И только двое нас теперь – заразы
разносчиков. Микробы, фразы
равно способны поражать живое.

Поэту кажется, что муха «отлеталась», да и сам он немолод, хотя утешает себя, что «для времени, однако, старость / и молодость неразличимы». Бродский вспоминает ссылку, жизнь «вполнакала», вот почему в обращении с мухой-музой возникают слова «союзник», «соузник», «подельник», «кореш». 21 год прошел с момент суда над Бродским, состоявшегося в 1964 году, – не отсюда ли количество главок в «Мухе», точно соответствующее пройденному пути?

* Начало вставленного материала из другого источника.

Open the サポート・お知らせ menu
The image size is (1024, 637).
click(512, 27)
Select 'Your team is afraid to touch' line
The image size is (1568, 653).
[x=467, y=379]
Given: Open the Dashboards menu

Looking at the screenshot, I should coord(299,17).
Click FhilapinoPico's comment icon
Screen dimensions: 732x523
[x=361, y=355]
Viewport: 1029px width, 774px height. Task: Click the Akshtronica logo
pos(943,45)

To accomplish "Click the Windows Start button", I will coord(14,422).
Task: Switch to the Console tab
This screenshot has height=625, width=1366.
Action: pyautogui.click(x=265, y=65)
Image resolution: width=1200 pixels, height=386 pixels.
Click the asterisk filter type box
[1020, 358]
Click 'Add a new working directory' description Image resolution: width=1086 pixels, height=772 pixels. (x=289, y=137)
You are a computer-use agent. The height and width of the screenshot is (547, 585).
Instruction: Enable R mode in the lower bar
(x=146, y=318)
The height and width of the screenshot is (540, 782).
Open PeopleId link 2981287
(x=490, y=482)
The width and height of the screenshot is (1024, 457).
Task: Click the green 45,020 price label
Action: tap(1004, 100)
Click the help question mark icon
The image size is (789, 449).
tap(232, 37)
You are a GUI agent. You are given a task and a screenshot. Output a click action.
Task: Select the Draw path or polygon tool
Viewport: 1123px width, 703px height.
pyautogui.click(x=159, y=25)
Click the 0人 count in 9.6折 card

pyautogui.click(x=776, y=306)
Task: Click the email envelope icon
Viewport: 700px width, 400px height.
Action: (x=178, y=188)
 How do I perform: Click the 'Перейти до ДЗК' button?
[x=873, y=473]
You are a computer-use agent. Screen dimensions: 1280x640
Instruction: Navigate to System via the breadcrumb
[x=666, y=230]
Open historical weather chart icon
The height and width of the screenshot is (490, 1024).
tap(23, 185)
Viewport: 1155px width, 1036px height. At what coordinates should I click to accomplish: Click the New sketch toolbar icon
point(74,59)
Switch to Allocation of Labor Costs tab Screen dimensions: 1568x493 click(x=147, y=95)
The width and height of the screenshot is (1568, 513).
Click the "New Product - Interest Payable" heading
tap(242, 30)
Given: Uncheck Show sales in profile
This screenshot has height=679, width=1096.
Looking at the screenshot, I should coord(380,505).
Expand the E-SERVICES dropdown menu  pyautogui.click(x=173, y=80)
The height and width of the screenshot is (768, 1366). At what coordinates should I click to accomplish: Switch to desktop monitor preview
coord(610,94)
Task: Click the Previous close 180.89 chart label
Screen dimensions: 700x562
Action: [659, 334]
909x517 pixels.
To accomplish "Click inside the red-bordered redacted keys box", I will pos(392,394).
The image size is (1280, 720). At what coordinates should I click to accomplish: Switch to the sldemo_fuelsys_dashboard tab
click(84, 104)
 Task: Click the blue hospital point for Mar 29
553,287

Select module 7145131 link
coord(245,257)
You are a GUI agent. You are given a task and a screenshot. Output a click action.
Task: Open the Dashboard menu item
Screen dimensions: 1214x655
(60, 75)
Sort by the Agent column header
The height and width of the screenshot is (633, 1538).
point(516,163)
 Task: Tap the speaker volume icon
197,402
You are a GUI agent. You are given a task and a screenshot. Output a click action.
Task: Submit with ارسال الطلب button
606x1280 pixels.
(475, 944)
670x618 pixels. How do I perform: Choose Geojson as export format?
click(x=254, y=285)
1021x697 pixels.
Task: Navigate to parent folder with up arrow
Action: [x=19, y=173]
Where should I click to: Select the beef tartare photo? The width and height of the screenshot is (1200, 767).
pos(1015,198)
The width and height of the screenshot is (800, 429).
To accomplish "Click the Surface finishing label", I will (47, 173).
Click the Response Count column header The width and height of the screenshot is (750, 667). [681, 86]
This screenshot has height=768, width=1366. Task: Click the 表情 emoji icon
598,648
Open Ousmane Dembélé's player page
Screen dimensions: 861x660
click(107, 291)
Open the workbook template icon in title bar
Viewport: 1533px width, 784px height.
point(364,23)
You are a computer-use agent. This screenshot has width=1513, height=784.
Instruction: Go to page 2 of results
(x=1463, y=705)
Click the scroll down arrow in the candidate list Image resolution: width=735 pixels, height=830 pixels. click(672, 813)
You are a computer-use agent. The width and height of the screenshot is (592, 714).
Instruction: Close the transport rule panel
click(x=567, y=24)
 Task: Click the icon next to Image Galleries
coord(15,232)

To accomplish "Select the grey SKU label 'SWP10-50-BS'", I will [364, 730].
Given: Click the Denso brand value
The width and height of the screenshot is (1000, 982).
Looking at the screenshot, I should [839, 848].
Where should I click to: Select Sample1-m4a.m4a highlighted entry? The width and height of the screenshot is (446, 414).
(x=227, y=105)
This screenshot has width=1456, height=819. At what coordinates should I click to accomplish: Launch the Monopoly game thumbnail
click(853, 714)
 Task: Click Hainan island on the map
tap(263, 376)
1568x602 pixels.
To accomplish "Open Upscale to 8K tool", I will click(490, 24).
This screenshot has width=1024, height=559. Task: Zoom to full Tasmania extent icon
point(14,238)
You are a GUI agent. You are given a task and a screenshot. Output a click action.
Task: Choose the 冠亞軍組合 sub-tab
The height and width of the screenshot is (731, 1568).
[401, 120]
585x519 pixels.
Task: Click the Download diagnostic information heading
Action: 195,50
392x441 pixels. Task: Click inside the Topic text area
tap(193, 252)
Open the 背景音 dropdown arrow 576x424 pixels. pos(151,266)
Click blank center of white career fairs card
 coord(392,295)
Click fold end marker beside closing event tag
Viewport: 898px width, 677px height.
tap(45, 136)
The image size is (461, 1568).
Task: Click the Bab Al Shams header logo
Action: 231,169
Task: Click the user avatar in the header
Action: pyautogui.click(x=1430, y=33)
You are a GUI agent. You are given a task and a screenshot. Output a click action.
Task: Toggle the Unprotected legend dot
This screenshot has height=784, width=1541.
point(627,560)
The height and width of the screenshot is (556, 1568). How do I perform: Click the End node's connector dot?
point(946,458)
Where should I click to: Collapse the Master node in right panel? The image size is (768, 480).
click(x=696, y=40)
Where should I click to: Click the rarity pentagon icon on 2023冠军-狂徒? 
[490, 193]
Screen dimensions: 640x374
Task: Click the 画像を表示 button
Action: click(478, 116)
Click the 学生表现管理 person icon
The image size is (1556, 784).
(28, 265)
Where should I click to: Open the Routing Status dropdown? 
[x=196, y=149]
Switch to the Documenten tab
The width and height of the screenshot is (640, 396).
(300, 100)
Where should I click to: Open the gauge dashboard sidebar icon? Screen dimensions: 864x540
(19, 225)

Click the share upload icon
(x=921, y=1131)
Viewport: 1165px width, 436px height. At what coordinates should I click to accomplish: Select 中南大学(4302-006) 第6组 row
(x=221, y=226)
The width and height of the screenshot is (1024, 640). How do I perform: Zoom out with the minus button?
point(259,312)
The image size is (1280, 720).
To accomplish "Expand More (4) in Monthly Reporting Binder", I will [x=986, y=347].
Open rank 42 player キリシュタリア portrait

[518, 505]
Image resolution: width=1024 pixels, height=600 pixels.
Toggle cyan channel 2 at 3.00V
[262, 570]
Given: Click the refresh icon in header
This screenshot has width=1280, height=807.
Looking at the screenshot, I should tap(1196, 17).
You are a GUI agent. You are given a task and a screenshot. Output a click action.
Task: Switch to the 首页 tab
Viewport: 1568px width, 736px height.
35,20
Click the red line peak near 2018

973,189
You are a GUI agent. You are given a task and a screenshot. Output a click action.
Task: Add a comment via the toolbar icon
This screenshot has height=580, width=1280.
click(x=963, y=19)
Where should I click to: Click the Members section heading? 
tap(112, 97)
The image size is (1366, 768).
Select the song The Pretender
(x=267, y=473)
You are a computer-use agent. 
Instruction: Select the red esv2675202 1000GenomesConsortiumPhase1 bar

И потому призыв к мушиному существованию – обращение к самому себе, зов бороться с небытием и старостью:

Не умирай! сопротивляйся, ползай!
Существовать не интересно с пользой.
Тем паче, для себя: казенной.
Честней без оной
смущать календари и числа
присутствием, лишенным смысла,
доказывая посторонним,
что жизнь – синоним
небытия и нарушенья правил.
Будь помоложе ты, я б взор направил
туда, где этого в избытке. Ты же
стара и ближе.

В следующей главке, думая о жизни и смерти, о своем эмигрантском одиночестве, Бродский вспоминает последние стихи Пастернака, его «Ветер» («Я кончился, а ты жива…»37, его раннее стихотворение «Плачущий сад».38:

Нас двое, стало быть. По крайней мере,
когда ты кончишься, я факт потери
отмечу мысленно – что будет эхом
твоих с успехом
когда-то выполненных мертвых петель.
Смерть, знаешь, если есть свидетель,
отчетливее ставит точку,
чем в одиночку.

«Плачущий сад» Пастернака цитирует Цветаева в статье «Световой ливень», говоря о мастерстве Пастернака, о теме дождя у него, возможно, из-за этой статьи Бродский и вспомнил эти стихи. «Мертвые петли» мухи соотносят стихотворение Бродского и с «Поэмой Воздуха» Цветаевой, где она сравнивает душу, летящую в бессмертие, с летчиком, делающим в воздухе мертвые петли. У Цветаевой свидетелем ее воображаемой смерти оказывается Рильке. В стихах Бродского свидетелем его жизни и смерти, его поэтического существования является не ветер, не плачущий сад, не Рильке, а муха. О Рильке и Цветаевой, видимо, вспоминает Бродский и в главке 14, когда рассуждает о вещи, вышедшей из повиновенья.